The skin nodule regressed after two weeks and computed tomography of the thorax showed no residual lung disease at nine months of therapy. After 24 months of therapy, the immune status had improved (CD4+ cell count of 261 cells/mm3, viral load <20 copies/mL) and the antimycobacterial therapy was stopped. No lung or skin recurrence occurred at six months of follow-up.
Discussion
A global decrease in tuberculosis was accompanied by an increased awareness of atypical mycobacteria (AM) -associated disease. 1 Due to similar clinical, etiological and antigenic similarities, some groups of AM are considered together as complexes: Mycobacterium avium and M. intracellulare are grouped together as the Mycobacterium avium–intracellulare complex (MAC). The MAC complex agents are ubiquitous slow-growing pathogens and environmental exposure is considered the predominant pathway to disease.
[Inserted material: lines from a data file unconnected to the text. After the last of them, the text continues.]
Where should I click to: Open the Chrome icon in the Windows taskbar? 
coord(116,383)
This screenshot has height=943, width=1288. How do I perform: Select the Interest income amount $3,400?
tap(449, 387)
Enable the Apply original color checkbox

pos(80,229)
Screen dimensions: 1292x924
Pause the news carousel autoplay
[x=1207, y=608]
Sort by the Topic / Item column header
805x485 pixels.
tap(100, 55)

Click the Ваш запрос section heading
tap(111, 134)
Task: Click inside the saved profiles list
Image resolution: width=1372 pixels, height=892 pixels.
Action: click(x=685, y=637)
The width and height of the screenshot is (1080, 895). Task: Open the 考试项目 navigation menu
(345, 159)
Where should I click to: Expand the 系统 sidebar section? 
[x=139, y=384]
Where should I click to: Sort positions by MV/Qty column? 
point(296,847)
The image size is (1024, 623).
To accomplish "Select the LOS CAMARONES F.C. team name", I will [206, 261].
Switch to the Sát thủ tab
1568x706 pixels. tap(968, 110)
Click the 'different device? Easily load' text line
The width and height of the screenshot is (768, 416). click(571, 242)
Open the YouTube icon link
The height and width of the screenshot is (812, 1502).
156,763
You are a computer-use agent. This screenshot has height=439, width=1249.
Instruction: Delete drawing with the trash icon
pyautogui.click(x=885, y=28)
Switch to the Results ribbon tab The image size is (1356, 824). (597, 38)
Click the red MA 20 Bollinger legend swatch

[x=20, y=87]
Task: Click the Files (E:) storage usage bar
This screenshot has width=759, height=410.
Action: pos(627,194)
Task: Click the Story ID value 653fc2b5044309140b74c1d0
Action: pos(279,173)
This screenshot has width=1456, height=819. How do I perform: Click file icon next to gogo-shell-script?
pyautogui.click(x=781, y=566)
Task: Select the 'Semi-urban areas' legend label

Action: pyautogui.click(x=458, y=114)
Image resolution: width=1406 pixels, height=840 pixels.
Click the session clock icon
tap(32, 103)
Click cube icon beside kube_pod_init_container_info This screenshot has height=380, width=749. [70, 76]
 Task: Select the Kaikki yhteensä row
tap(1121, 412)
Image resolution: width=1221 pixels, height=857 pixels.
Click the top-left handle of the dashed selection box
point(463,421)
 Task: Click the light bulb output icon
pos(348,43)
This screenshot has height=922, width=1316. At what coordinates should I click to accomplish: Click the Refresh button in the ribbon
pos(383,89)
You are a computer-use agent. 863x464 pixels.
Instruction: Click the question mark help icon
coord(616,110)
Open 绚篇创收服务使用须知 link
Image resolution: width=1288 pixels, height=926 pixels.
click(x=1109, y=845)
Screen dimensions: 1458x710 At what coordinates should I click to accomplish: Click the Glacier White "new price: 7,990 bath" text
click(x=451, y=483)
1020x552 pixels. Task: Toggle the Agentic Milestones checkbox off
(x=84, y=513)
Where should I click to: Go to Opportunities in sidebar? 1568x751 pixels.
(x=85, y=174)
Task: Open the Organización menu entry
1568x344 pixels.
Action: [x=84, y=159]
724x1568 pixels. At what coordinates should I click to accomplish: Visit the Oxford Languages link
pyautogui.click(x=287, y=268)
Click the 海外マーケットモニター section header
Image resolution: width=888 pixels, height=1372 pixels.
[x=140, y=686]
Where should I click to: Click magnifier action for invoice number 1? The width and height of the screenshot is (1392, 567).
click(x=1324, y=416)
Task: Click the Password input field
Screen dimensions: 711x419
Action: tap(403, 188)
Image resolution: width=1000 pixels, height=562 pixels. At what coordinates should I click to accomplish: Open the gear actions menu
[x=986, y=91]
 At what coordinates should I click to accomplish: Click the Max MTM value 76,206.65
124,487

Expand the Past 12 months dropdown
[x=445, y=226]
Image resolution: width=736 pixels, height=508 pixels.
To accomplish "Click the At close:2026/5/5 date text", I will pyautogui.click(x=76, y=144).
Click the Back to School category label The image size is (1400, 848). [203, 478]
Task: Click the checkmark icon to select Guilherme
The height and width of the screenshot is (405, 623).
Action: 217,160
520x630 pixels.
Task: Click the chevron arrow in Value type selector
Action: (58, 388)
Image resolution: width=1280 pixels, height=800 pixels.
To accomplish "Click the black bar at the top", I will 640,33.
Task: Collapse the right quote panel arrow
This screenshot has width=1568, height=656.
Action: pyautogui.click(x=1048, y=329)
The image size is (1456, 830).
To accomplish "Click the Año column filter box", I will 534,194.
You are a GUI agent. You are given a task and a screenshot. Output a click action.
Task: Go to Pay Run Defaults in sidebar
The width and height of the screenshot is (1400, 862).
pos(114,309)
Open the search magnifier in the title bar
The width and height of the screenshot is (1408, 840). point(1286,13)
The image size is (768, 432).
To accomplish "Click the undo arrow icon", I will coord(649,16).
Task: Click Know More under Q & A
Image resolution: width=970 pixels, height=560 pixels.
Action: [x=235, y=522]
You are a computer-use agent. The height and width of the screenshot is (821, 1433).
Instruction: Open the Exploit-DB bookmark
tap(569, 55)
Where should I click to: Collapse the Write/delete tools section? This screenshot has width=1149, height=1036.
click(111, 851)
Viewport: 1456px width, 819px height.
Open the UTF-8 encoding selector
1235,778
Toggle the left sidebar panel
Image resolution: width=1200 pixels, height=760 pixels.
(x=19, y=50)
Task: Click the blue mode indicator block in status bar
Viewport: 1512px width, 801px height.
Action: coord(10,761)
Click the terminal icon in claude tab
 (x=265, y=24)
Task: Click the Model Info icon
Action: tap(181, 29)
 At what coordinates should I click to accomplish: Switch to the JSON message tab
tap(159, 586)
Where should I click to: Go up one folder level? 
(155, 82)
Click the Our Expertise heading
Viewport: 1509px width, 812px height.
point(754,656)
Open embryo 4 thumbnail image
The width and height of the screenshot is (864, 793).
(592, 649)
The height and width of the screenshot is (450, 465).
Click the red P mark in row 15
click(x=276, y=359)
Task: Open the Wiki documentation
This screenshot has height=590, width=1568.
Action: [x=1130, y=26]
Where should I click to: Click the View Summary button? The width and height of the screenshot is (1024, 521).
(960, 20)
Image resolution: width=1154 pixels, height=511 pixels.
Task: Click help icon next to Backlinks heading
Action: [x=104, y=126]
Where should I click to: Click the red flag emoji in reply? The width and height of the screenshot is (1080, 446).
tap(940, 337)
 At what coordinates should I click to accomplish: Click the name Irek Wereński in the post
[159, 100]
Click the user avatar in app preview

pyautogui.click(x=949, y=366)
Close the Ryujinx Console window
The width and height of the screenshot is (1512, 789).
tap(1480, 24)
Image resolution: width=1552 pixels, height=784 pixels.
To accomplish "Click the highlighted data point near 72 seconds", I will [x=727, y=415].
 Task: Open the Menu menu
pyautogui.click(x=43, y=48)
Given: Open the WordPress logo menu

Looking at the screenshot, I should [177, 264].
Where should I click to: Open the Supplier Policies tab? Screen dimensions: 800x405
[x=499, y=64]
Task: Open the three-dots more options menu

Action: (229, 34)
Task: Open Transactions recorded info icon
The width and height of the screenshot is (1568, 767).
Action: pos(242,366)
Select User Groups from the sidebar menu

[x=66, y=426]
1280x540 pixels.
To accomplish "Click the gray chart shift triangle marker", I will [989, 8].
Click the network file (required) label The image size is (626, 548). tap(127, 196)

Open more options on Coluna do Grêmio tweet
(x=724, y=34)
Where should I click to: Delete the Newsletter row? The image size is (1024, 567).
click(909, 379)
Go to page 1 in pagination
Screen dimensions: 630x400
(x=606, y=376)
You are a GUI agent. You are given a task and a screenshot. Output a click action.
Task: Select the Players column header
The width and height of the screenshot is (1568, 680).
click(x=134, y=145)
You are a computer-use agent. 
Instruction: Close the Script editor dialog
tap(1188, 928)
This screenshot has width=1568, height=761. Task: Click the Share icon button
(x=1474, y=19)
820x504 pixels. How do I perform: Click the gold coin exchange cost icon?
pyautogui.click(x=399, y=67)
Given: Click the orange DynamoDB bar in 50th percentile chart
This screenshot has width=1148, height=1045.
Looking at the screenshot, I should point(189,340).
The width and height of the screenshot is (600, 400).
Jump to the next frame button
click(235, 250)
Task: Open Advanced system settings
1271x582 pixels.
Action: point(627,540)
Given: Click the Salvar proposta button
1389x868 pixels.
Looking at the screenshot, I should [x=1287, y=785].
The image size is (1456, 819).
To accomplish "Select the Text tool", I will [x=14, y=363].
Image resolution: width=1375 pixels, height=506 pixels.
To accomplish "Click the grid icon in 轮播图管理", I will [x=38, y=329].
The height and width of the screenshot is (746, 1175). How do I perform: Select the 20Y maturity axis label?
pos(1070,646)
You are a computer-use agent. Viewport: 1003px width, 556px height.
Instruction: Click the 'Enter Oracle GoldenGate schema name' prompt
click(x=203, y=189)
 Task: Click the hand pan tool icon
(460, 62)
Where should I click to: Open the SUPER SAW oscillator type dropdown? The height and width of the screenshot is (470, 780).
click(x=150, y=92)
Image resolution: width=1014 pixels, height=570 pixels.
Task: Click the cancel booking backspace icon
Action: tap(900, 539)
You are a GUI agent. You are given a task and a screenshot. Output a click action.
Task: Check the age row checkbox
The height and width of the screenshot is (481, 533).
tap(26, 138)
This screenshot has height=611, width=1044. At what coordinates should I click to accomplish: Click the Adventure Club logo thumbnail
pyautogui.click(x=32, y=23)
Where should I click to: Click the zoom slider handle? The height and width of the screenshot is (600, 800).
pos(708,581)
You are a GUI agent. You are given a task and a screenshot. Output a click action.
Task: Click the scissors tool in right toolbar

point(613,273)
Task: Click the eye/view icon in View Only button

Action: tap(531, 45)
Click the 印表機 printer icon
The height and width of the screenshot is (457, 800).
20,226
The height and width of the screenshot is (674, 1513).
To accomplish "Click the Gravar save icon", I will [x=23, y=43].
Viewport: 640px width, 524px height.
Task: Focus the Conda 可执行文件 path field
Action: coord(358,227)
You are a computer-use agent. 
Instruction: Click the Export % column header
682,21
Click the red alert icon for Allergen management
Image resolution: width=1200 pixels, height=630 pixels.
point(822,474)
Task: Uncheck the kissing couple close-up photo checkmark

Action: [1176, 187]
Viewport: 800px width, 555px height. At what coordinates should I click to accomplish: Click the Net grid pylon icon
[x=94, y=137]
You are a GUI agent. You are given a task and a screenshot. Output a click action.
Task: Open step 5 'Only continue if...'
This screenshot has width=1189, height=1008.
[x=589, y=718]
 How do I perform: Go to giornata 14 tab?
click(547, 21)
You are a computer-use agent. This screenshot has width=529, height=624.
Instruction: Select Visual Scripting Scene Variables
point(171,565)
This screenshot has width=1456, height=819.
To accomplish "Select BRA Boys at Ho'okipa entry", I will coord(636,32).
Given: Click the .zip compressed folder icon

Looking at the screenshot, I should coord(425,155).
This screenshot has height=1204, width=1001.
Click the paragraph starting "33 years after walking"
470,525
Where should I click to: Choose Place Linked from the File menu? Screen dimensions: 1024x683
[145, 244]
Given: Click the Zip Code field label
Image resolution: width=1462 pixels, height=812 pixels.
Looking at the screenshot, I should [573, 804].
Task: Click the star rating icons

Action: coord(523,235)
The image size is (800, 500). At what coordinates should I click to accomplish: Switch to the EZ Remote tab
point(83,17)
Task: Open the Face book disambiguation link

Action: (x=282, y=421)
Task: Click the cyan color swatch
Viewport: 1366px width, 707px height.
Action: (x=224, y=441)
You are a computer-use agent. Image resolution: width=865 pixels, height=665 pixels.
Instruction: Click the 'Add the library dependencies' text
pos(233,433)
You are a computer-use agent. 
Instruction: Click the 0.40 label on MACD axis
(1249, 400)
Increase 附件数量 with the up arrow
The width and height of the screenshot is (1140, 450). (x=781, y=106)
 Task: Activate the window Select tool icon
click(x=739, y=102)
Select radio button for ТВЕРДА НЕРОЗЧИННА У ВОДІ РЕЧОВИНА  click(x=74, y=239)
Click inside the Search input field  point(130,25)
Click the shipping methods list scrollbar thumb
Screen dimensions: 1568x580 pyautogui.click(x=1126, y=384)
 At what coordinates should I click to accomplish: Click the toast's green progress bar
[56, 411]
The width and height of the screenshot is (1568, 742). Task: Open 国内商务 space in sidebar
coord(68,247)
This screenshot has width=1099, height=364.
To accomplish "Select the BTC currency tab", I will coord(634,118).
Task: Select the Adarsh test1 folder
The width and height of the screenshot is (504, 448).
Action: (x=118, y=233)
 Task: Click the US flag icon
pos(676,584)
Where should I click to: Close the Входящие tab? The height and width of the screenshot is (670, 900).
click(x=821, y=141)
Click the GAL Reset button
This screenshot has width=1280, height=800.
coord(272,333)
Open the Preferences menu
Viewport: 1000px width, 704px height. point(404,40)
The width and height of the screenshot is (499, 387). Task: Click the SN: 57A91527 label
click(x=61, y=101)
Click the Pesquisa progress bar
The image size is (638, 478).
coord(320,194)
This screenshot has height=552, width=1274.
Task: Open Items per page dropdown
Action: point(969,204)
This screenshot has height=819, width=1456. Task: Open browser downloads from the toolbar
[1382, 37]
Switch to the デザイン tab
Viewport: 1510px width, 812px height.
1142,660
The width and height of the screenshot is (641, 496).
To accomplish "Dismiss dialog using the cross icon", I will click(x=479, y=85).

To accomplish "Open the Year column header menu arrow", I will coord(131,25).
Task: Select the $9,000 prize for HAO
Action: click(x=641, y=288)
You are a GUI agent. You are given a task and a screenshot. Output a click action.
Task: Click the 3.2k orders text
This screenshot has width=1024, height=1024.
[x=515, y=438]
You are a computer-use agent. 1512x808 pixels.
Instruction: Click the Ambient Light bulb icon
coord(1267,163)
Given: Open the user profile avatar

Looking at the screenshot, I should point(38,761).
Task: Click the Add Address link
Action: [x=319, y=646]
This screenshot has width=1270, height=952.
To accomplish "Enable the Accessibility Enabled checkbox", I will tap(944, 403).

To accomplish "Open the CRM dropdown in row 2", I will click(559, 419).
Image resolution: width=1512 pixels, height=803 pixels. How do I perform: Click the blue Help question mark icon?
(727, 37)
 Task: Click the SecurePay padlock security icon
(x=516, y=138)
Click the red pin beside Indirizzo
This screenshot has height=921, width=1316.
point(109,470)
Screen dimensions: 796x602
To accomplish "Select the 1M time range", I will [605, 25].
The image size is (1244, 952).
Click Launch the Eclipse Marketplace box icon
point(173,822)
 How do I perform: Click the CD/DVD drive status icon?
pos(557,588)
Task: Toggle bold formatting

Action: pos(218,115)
Regarding cutaneous AM disease occurring globally, several recent case series classify 65–86% of the affected patients as immunocompetent.2–4 MAC disease, on the other hand, is much more common in immunosuppressed individuals, mainly in persons with advanced HIV infection, and the more frequent clinical presentation is lung disease or disseminated disease. 1 Disseminated AM disease in HIV patients is due to MAC in >90% of cases, with more than 90% of those infections due to M. avium; it tends to occur in patients who are severely immunocompromised, as evidenced by very low CD4+ T-cell counts. 5 Skin involvement revealing MAC disseminated disease has been rarely reported, both in healthy and in immunocompromised patients6,7 and is not considered a typical clinical presentation. 1 According to most studies, the importance of MAC in cutaneous AM disease is limited. As most cases of cutaneous AM infection occur in immunocompetent patients and are limited to skin and soft tissues, other agents as Mycobacterium marinum or Mycobacterium fortuitum are much more commonly reported.1,4,8 Primary cutaneous infection by MAC is rare, and excluding concomitant pulmonary disease is considered mandatory, 9 especially in the context of immunosuppression. The variety of clinical manifestations is wide and non-specific, including erythematous plaques, ulcers and abscesses.1,3,6,7,10 As a crucial part of multidisciplinary teams, the dermatologist is on the front line of care for severely immunocompromised patients and a high level of suspicion is mandatory when approaching these cases.
Footnotes
Declaration of conflicting interests
The authors declared no potential conflicts of interest with respect to the research, authorship, and/or publication of this article.
Funding
The authors received no financial support for the research, authorship, and/or publication of this article.